Selected extract
○ ○ ○ ○ ○

So if a preceptor tells me to look for people that have xxx condition it's carte blanche to look up famous people and aquaitnences under the guise that it is training?
See the way you phrased that means that approach is a HIPAA violation - if your intent is to review celebrities/acquaintances under the guise of treatment. On the flip side, if you have a provable chart access history showing you indeed are looking for "propofol" in an emergency department dictation/note and open up Michael Jackson's chart...then that's just happenstance.
It boils down to
mens rea and what's provable and what is not. If you're a CNA on the medical-telemetry floor of the hospital opening charts for ICU patients you don't even see, that's obviously a violation; that same CNA knows their recluse friend (or celebrity) has been admitted to the ICU jostles to get transferred to that unit for some operational reason (maybe the bed next door needs a sitter, and this CNA volunteers way too hard) and THEN opens the chart.... the intent is clear (because I wrote this fictional scenario), but upon review, the chart access appears legitimate.
As a student... I can't prove this one, but if your preceptor orders you to open the chart for Britney Spears and check if the antipsychotic medication was administered this morning, but really they had nothing to do with their treatment and just wanted to peek into their chart, who just violated HIPAA? I say the preceptor...it's no different than someone socially engineering a phone call to an outpatient clinic pretending to be a doctor asking for sensitive information and having the patient's name/DOB (the standard way some clinics verify legitimate providers...which is dumb).

○ ○ ○ ○ ○

Data excerpts
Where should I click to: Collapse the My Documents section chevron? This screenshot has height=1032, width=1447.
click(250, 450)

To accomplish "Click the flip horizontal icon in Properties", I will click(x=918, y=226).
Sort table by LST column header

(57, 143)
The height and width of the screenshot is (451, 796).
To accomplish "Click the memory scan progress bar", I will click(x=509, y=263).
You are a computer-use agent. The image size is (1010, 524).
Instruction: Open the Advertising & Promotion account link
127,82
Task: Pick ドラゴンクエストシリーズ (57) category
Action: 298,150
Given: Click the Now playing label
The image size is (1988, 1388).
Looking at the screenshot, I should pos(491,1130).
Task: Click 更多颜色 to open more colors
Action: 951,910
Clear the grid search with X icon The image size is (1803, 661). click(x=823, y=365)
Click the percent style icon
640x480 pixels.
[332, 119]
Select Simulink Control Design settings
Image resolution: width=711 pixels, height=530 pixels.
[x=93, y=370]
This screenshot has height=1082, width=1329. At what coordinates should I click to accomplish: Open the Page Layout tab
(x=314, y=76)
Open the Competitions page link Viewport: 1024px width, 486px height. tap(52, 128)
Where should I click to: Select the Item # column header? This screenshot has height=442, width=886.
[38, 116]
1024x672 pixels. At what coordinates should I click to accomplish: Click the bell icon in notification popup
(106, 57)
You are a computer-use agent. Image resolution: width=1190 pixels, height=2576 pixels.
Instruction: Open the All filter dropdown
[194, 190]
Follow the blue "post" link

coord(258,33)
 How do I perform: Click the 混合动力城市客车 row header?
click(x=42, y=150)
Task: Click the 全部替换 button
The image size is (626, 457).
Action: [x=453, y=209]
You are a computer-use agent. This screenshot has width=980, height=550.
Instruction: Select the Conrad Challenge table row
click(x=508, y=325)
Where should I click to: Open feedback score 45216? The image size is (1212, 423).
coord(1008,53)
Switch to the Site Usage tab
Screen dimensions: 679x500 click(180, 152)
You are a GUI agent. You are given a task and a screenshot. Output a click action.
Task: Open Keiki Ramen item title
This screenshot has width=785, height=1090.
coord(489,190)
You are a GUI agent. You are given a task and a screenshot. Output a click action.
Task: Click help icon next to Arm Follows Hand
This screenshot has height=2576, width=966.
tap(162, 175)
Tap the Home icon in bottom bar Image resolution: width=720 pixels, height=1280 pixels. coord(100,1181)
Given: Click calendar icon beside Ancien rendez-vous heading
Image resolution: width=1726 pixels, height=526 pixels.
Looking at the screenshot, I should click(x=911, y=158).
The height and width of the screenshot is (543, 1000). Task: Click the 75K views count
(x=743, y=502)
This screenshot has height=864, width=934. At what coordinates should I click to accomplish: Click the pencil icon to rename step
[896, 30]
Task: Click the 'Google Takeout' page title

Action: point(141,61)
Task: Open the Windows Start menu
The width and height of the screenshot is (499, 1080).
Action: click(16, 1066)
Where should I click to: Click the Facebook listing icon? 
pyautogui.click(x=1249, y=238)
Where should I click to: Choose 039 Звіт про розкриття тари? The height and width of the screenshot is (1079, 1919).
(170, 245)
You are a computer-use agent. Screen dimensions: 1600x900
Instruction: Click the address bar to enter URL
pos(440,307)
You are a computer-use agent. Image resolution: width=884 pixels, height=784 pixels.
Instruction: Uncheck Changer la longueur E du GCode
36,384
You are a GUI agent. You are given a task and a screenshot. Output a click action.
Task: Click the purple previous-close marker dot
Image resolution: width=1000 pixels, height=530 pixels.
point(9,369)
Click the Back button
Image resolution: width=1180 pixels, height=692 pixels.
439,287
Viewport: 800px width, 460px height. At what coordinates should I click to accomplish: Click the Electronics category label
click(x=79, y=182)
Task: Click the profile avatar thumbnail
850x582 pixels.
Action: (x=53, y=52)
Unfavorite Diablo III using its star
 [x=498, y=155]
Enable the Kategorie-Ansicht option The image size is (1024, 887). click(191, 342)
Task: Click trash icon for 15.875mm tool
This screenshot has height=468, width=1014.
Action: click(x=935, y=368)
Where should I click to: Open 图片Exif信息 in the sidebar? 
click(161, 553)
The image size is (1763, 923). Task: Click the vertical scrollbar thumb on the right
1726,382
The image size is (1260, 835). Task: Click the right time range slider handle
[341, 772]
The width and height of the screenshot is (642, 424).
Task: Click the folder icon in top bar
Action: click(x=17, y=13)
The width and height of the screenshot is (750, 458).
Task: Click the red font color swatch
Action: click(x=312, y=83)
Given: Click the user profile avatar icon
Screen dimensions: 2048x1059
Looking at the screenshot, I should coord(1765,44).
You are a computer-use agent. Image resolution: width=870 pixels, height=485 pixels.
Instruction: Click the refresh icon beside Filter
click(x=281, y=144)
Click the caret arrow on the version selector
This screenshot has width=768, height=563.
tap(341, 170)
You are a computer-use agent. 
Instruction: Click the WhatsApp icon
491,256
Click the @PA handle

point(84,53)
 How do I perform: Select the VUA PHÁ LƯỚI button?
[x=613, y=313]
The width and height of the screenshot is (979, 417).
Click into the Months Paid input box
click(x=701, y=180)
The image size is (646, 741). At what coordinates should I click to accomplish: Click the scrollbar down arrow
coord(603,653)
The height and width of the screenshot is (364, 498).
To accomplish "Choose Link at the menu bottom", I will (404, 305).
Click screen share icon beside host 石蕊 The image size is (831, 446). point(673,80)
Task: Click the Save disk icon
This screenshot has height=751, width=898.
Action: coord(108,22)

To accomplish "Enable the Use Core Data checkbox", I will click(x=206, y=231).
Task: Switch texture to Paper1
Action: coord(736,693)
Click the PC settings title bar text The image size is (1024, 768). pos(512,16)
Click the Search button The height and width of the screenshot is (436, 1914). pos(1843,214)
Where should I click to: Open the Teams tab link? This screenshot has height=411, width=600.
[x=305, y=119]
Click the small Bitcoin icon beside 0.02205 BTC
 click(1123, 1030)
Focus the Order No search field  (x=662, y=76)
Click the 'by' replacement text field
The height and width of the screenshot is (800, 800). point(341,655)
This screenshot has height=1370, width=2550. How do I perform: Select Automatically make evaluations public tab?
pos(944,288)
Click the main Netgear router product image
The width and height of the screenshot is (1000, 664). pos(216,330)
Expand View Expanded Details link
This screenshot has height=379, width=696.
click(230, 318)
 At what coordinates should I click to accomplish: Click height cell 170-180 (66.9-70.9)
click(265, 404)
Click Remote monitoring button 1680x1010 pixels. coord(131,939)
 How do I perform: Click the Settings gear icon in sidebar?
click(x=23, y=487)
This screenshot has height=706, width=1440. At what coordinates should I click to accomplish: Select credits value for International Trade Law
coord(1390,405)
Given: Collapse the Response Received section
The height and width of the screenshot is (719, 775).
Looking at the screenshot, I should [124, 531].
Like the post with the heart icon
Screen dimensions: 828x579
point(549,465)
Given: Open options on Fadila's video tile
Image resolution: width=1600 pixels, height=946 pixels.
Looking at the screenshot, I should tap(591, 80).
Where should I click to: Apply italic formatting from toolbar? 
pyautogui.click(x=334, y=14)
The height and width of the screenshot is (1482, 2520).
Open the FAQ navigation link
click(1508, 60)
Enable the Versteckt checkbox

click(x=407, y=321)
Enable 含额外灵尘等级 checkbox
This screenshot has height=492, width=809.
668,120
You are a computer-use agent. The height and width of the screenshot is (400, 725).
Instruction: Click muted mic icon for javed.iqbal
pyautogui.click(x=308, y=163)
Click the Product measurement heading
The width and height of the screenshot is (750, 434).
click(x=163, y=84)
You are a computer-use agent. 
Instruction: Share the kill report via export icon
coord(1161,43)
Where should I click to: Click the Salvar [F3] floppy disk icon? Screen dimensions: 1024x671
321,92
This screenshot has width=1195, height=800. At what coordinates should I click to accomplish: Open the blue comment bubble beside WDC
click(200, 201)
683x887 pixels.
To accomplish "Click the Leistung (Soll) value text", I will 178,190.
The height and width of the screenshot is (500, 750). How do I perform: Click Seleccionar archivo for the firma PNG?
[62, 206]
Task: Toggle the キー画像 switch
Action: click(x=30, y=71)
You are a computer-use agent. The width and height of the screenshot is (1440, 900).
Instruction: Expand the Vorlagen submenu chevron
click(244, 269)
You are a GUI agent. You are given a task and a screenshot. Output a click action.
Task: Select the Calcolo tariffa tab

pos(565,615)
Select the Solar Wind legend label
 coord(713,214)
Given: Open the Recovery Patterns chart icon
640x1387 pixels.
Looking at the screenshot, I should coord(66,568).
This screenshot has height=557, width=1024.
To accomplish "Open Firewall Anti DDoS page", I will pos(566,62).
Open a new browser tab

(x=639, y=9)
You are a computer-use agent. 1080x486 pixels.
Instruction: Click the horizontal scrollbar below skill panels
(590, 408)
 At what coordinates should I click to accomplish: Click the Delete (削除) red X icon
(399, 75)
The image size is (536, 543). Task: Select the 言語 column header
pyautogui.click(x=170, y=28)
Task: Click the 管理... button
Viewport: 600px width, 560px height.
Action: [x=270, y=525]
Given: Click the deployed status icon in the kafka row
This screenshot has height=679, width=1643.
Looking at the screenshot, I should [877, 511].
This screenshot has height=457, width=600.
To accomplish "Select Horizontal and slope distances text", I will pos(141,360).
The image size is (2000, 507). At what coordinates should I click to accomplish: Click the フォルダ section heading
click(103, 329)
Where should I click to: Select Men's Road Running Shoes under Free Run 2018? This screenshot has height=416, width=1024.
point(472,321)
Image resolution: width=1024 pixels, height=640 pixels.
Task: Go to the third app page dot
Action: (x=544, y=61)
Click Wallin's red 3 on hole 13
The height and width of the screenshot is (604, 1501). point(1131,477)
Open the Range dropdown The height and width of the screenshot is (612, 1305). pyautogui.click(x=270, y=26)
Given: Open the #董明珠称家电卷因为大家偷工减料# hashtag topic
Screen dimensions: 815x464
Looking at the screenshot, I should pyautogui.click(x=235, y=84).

○ ○ ○ ○ ○

Study questions
(1) List every hospital unit or care setting named in the HIPAA discussion.
(2) From the HIPAA discussion, return the passage starting with "It boils down" and going on through "access appears legitimate.".
(3) Carry the HIPAA discussion forward from its last sentence.
The entries have nothing to do with any of this.

Replies
(1)
emergency department
medical-telemetry floor
ICU
outpatient clinic

(2)
It boils down to
mens rea and what's provable and what is not. If you're a CNA on the medical-telemetry floor of the hospital opening charts for ICU patients you don't even see, that's obviously a violation; that same CNA knows their recluse friend (or celebrity) has been admitted to the ICU jostles to get transferred to that unit for some operational reason (maybe the bed next door needs a sitter, and this CNA volunteers way too hard) and THEN opens the chart.... the intent is clear (because I wrote this fictional scenario), but upon review, the chart access appears legitimate.

(3)
And last (I promise this post will end)...as pharmacists, even as clin specs, we often cross-verify medication orders throughout the whole hospital (and at some places, remote institutions). It's much more difficult to prove that an individual was targeting certain charts, given the volume of orders in an institution and the potential that every pharmacist "treats" that patient.
I've worked with night shift pharmacists who, at about 3-4am when it's slow, go through EVERY single patient in the hospital to check for errors and duplications/appropriateness of therapy. That's a legitimate operational use, but if a nefarious individual knew this and was targeting a patient in bed #19 out of a 30 bed unit, they can theoretically cloak themselves under the "operational" disguise and review charts 1-30.
Just...stick to your institution's protocols and procedures, and you'll be fine. It's deviations that get scrutinized.